GIVEN ENTRIES.
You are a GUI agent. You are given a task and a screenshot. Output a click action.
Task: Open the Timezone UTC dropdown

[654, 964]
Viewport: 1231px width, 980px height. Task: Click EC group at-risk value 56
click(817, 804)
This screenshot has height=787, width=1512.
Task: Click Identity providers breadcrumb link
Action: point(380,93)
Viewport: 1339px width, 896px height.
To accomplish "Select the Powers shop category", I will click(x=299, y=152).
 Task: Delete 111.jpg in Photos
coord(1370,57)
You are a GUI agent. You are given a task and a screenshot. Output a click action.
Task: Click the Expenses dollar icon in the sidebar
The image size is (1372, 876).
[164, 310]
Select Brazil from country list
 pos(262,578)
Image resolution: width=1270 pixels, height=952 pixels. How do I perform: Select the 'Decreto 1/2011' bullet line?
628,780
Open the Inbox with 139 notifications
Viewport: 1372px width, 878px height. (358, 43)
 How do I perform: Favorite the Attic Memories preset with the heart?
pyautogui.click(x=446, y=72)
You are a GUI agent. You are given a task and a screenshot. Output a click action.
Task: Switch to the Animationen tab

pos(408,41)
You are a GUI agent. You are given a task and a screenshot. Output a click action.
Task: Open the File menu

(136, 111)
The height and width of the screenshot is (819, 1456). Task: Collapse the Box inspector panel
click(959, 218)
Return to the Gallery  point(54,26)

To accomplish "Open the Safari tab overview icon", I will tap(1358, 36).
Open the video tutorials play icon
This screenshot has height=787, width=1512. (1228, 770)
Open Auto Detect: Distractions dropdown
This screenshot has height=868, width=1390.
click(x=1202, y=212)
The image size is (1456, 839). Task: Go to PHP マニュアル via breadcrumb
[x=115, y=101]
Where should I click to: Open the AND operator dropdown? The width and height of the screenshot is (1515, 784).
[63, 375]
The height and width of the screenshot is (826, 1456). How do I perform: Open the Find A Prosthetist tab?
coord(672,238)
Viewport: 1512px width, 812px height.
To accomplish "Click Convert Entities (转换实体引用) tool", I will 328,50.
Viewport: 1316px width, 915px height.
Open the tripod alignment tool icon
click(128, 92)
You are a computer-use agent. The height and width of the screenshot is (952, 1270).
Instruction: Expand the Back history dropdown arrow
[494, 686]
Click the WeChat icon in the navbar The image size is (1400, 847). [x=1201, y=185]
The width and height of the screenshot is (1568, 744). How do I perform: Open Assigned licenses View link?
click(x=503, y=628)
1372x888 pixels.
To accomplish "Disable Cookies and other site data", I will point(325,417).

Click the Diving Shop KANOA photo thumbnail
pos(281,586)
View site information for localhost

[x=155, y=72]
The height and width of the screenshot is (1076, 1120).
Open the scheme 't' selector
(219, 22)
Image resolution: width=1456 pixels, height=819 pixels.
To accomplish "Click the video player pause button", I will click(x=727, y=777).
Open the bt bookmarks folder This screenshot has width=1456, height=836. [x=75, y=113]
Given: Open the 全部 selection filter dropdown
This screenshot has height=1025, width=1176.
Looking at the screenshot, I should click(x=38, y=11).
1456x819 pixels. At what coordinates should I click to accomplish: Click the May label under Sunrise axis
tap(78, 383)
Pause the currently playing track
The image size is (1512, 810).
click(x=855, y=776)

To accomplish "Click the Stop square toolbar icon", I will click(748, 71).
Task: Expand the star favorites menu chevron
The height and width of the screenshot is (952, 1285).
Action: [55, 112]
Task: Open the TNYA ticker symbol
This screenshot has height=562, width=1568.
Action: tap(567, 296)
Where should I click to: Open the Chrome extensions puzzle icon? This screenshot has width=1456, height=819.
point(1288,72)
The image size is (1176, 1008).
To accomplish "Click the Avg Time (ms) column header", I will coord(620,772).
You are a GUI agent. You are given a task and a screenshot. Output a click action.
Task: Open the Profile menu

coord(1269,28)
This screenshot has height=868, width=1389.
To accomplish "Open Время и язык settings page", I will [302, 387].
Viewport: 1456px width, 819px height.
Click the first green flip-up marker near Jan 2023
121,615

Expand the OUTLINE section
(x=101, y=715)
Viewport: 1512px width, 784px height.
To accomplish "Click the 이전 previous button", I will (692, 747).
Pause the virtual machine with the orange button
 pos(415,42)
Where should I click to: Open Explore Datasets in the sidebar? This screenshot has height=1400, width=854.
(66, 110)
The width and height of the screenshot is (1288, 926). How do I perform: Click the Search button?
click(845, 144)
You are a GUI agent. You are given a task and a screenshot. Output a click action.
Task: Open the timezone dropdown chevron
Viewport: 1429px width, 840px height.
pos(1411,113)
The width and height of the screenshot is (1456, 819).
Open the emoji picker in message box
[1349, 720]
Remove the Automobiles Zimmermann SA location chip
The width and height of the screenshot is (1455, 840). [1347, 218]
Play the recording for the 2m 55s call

EXERCISE DIRECTIONS. Lines from the entries that contain the string "chevron" are what must be copied.

REPLY.
Task: Expand the star favorites menu chevron
Task: Open the timezone dropdown chevron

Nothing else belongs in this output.